One of the intrinsic talents of the free American is polemical writing. In the USA it has for some time been such a thing that they even have a traditional term for it: ‘whipsong’. Today’s award goes to Cold Fury:
They live behind the walls they mock us for hoping Trump will build, protected by phalanxes of guards armed with the AR15s they want to deny us access to, zooming past us in 40-car motorcades of bulletproof limos while the rest of us sit in snarled traffic and wait for them to pass so we can get to work three hours late… They have openly sneered at the very idea of meeting the first responsibility of any national government, which is to secure its borders and defend its people. They’re utterly convinced they’re much smarter than we are. And maybe they’re right. After all, we’ve let them get away with it so far.
It is being reported that the FBI seem to have sent a ‘deep black’ operative, complete with auld-lang-syne faked death and numberless gun, to assassinate Donald Trump.
Everyone says that the FBI likes Hillary; this of course because, like its gloomy-looking secret agent, she has one of those potato faces, and doesn’t sweat very much. J. Edgar had preferences.
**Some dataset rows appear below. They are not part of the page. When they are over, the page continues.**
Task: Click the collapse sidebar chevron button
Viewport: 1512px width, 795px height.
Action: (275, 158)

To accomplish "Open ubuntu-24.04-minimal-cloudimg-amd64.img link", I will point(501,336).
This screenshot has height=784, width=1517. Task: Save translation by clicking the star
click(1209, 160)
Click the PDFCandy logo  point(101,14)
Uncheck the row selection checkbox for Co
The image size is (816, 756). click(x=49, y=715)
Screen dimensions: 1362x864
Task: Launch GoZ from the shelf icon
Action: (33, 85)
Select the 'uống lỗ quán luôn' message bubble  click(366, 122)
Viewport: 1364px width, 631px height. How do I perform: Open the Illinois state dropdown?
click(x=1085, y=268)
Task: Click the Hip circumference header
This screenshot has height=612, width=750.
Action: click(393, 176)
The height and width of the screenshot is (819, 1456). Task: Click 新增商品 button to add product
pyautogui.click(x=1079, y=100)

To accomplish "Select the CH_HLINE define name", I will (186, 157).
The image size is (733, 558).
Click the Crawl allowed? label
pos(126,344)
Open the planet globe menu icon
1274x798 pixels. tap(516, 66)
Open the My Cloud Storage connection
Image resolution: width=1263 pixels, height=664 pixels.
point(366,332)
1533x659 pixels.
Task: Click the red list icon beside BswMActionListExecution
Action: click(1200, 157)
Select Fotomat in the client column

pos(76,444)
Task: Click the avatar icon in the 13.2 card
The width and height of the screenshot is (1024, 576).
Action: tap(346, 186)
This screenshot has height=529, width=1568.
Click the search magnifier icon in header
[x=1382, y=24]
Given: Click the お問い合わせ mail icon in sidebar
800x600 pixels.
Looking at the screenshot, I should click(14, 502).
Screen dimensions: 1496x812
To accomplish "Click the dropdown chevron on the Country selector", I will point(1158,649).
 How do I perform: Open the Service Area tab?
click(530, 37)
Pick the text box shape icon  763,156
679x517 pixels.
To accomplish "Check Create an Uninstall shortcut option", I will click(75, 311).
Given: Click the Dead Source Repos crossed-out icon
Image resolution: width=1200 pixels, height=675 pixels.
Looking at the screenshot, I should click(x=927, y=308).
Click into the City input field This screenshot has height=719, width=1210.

Trump was of course elsewhere at the time, so it’s a moot point exactly who would have stopped a 9mm from Agent Bush’s silenced Glock had the clumsy oaf not been seized by security while allegedly fooling around with the service elevators. Perhaps, like Sherlock Holmes, Trump leaves silhouetted in a window a superb waxwork of himself, to be carefully turned every quarter of an hour, as bait for wannabe assassins.
Now everyone also says that it was the FBI who either (a) had JFK shot and/or (b) carefully looked the other way while somebody else shot him, so the question naturally arises of who they actually thought was riding through Dallas on that day.